• [ACTION ITEM]
Which lines below fall between the one containing "Given: Select the scatter brush labeled 66" and the one containing "Task: Click the first"? Repeat them exactly, counting both of those lines, and add nothing else.

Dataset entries
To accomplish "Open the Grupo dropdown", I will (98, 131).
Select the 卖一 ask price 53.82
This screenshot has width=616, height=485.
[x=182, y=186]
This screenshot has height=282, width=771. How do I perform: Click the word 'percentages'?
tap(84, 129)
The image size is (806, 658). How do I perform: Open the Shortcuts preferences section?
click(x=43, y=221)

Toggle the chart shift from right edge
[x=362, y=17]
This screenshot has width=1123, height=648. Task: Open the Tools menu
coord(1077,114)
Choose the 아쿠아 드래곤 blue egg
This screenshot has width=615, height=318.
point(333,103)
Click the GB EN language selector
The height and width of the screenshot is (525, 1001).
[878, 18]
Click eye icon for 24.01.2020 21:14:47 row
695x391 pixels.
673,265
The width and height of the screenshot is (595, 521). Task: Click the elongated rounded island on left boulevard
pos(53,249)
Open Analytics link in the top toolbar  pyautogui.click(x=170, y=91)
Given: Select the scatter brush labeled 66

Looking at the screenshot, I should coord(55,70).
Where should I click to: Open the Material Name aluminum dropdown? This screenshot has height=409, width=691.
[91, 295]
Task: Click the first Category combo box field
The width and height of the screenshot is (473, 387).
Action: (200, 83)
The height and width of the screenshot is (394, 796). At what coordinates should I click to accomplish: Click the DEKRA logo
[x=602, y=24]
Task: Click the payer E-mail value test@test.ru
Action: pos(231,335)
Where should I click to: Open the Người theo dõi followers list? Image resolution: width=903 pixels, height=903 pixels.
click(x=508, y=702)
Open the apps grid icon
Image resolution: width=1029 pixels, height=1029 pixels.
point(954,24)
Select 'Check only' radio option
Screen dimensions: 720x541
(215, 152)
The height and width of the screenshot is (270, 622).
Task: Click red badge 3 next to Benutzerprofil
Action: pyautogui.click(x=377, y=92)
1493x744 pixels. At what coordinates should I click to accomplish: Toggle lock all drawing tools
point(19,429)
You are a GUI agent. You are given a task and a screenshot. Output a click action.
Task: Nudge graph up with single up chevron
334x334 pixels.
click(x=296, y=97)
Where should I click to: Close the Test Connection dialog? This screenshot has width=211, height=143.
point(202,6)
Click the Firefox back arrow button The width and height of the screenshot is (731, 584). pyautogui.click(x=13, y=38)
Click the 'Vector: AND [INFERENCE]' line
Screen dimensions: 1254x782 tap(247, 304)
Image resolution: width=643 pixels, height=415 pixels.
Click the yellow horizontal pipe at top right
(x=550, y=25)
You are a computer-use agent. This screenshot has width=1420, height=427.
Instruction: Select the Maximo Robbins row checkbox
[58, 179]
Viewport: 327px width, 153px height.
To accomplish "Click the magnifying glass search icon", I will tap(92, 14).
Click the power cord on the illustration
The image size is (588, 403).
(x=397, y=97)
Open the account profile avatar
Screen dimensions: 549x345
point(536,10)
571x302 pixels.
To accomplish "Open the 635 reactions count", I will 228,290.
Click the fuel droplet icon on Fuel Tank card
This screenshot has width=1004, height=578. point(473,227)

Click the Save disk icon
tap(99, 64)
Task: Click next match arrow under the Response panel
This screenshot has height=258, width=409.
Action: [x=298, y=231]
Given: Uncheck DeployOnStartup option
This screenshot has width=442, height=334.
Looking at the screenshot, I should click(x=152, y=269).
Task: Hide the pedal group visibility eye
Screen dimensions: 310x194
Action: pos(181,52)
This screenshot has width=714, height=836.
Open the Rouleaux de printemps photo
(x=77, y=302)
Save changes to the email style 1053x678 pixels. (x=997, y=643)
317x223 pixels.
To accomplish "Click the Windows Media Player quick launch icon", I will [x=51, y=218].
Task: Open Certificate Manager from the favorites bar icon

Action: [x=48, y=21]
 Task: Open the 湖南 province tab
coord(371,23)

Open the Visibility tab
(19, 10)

• [RESULT BELOW]
Given: Select the scatter brush labeled 66

Looking at the screenshot, I should coord(55,70).
Where should I click to: Open the Material Name aluminum dropdown? This screenshot has height=409, width=691.
[91, 295]
Task: Click the first Category combo box field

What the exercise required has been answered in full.